R. A me non piace questa definizione della politica come l’arte del possibile. Io la definirei l'arte di fare gli interessi dell'elettorato al quale ci riferiamo. Questo dovrebbe essere l'obiettivo di qualsiasi politica saggia. Noi non abbiamo mai negato la possibilità di discutere con chiunque. Ci crediamo i naturali interlocutori di questo centro-destra. Però la sovranità è del popolo, non di una oligarchia che decide le sorti del popolo. E quindi dobbiamo essere coerenti nei confronti dei nostro elettori.

Quindi abbiamo tracciato delle linee rosse oltre le quali non siamo disponibili a negoziare. Siamo pronti a negoziare e a discutere di qualsiasi alleanza però sulla base di un programma che rientra in queste linee rosse.

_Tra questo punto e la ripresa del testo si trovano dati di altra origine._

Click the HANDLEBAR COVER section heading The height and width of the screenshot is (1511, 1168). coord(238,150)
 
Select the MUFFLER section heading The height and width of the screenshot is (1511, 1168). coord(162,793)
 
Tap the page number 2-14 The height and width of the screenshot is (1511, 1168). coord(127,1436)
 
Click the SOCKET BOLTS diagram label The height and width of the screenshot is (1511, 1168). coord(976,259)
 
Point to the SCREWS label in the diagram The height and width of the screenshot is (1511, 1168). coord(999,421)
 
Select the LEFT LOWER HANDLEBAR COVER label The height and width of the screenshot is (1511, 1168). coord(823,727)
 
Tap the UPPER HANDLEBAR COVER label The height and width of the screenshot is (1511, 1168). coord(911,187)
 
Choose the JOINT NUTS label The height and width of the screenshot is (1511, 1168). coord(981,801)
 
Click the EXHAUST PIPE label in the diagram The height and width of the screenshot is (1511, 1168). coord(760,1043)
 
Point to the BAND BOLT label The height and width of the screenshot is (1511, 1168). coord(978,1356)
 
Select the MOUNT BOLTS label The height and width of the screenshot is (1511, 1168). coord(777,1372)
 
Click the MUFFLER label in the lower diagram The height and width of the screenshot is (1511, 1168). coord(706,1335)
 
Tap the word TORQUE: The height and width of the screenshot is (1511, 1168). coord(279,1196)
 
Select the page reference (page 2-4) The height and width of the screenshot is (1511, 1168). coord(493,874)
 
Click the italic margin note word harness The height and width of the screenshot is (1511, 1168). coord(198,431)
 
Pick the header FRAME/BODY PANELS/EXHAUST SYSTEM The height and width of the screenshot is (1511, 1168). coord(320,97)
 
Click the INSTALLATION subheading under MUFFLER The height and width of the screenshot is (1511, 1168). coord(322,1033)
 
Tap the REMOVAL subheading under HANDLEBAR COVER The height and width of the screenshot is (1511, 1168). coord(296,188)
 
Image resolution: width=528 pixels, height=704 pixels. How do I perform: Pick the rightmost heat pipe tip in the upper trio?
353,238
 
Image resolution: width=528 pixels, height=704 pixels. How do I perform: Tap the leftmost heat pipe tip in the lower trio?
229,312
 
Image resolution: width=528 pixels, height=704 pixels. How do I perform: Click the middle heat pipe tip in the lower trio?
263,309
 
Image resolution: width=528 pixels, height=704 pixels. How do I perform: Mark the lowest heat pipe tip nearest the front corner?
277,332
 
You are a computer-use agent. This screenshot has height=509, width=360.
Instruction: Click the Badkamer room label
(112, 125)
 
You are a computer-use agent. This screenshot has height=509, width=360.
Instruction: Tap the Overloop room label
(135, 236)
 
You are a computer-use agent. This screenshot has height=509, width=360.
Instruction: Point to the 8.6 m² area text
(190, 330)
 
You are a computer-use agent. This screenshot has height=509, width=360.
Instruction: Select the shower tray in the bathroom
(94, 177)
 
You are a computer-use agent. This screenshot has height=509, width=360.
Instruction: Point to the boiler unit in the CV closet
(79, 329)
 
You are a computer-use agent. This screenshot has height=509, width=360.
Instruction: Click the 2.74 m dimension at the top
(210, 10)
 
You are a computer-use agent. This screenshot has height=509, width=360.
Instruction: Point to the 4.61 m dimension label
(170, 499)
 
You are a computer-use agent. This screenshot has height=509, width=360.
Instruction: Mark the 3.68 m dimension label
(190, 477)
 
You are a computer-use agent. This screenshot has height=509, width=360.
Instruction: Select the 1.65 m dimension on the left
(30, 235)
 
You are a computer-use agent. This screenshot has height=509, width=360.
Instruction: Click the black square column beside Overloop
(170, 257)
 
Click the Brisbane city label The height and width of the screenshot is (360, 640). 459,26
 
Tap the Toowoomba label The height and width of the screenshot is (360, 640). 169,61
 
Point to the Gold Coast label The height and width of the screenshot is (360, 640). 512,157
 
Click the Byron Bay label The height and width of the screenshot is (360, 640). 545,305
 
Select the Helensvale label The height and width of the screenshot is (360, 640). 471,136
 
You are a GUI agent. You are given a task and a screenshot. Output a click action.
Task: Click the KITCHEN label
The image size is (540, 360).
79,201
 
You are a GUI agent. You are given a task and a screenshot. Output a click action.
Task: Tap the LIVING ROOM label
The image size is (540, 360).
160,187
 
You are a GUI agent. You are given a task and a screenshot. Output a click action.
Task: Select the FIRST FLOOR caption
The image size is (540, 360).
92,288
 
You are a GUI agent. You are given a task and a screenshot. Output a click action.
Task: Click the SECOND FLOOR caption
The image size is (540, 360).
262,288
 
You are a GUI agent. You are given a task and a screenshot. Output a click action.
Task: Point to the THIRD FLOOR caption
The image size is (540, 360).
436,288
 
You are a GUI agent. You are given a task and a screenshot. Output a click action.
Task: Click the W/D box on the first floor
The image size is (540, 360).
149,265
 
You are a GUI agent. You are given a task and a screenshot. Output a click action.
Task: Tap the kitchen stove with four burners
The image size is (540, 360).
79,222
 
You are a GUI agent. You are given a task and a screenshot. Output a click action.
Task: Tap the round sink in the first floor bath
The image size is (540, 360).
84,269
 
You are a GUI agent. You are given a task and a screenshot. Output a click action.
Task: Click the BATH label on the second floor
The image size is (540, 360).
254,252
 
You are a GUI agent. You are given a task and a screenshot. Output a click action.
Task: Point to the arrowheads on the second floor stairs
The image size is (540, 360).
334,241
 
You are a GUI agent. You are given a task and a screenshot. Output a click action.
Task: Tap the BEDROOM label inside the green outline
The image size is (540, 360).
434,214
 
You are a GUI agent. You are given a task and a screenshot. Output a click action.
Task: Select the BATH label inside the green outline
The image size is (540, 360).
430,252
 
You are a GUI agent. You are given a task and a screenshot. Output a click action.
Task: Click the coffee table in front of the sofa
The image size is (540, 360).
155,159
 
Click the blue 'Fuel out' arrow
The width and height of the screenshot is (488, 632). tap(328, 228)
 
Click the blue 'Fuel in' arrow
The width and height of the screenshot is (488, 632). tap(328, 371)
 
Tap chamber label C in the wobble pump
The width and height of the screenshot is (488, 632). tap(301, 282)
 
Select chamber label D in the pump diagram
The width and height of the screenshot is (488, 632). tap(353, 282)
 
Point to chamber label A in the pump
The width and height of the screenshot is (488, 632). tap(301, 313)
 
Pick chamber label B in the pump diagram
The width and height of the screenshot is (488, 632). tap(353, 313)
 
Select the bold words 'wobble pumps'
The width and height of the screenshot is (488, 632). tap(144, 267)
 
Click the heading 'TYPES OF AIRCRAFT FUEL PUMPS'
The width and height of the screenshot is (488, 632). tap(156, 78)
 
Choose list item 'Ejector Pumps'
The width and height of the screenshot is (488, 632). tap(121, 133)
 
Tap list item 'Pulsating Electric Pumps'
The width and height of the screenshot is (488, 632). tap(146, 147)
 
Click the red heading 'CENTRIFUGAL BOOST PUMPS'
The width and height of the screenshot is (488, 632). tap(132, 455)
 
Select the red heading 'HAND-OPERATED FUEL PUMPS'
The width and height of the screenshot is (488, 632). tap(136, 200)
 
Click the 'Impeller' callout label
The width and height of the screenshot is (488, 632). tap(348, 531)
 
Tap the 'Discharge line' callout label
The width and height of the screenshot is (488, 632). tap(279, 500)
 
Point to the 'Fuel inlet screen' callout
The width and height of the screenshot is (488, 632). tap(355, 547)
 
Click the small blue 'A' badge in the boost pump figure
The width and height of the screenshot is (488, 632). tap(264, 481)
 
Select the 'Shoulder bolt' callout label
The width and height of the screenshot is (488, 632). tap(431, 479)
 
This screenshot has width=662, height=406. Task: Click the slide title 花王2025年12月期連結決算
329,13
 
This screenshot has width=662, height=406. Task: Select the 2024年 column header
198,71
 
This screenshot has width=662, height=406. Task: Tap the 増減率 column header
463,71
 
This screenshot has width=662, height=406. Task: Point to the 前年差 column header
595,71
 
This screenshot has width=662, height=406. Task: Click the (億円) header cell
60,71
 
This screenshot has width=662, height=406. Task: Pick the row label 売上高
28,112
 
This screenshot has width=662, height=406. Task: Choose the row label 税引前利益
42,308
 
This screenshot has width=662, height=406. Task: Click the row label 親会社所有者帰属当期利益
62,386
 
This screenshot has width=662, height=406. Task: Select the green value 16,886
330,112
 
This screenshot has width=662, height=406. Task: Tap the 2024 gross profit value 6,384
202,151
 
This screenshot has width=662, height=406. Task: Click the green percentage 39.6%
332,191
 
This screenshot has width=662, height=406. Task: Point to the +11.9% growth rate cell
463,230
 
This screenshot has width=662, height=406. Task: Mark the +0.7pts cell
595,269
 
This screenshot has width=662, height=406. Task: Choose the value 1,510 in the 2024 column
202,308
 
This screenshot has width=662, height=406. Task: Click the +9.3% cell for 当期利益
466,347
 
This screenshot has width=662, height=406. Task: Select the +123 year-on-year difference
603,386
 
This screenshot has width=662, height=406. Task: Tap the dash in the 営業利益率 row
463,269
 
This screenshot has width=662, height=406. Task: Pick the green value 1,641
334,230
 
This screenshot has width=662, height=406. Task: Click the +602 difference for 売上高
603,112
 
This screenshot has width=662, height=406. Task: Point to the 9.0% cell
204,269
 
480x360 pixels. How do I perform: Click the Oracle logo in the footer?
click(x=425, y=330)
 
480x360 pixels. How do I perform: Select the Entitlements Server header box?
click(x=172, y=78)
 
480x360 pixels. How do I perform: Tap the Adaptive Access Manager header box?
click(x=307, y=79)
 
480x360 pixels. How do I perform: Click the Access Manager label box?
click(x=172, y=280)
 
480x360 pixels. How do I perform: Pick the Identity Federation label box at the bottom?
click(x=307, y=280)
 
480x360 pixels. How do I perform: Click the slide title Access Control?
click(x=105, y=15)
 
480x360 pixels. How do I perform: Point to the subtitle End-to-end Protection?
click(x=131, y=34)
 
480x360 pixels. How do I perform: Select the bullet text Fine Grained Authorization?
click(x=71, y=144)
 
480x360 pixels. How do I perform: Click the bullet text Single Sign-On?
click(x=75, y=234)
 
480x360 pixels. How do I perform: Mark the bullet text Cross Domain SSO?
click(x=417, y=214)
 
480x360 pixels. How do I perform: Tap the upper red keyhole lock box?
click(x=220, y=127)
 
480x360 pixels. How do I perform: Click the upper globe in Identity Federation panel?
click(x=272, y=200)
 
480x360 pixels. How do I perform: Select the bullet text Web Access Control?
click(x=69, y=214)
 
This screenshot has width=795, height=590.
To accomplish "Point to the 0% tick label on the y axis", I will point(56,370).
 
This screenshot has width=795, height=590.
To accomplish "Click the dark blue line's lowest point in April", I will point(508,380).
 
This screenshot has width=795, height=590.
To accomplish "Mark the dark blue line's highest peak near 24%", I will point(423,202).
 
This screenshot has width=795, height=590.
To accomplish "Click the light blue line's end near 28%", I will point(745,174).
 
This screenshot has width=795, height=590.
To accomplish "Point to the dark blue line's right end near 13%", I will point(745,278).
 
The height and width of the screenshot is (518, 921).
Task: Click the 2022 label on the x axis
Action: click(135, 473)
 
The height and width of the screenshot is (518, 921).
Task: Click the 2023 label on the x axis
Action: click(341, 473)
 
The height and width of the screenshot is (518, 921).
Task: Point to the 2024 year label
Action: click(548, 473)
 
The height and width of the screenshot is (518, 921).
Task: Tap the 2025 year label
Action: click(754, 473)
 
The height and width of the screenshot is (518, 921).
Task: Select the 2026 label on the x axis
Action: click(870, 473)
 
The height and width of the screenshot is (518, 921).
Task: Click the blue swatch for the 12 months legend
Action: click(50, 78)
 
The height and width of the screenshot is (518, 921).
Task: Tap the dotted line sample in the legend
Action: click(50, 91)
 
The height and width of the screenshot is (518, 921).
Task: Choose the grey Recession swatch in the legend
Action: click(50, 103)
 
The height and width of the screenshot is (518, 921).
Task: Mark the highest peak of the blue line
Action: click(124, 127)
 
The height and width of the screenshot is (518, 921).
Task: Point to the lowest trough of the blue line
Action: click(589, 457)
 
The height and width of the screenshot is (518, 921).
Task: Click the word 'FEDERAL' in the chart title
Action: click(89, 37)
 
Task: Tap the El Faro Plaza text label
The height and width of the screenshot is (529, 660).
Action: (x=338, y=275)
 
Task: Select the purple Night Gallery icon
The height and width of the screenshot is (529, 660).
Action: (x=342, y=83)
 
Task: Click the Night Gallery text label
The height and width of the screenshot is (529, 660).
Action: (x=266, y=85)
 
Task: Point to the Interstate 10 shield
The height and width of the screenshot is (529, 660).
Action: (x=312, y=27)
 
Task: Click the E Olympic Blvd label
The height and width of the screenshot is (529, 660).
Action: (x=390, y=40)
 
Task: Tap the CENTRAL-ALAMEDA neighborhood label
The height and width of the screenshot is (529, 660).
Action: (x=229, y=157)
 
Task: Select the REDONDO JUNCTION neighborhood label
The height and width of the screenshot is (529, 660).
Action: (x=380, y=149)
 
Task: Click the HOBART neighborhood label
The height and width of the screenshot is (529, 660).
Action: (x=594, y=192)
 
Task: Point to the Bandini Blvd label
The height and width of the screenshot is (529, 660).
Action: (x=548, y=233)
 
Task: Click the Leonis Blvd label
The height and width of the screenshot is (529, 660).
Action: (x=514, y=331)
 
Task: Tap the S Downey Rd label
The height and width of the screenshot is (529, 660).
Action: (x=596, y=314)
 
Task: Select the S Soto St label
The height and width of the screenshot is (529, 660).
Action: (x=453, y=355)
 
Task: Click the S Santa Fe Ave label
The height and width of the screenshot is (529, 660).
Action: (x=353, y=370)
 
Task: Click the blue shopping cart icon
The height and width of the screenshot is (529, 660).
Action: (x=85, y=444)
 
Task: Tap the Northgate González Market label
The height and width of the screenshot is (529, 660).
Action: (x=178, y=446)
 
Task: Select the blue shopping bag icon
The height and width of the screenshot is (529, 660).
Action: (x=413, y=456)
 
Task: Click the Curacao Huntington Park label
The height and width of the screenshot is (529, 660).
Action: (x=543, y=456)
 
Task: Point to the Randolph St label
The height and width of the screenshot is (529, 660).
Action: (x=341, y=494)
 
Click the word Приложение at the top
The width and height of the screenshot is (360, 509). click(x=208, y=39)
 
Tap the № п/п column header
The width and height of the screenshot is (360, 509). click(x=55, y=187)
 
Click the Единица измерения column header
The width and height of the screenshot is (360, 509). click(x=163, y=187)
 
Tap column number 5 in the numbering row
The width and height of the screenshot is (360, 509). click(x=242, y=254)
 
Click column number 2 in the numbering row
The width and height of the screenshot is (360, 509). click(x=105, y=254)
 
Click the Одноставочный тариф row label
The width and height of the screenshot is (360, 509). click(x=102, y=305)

Il governo di oggi sotto molti aspetti sta portando avanti una politica di sinistra non alla moda. È questo governo che ha liberato 10.000 criminali dalle galere, che ha portato avanti l'agenda Draghi, che ha supportato la Commissione Europea e una presidente della Commissione che ha portato avanti il Green Deal e che non ha ostacolato un'invasione di massa da parte degli stranieri. Allora dobbiamo cambiarla questa politica di sinistra non alla moda ed è quello che si aspettano gli elettori che oggi stanno almeno sulla carta segnando l'8% di condivisione al Programma di Futuro Nazionale.

D. Allora se domani fosse Presidente del Consiglio, la prima cosa che farebbe? 

R. Agirei sicuramente sul piano della sicurezza che penso essere una delle principali preoccupazioni degli italiani, agirei sul piano economico, soprattutto nello sforzo di abbassare il prezzo dell'energia, importantissimo per tutta l'economia perché ne gioverebbero le imprese, i cittadini e il rilancio economico del Paese.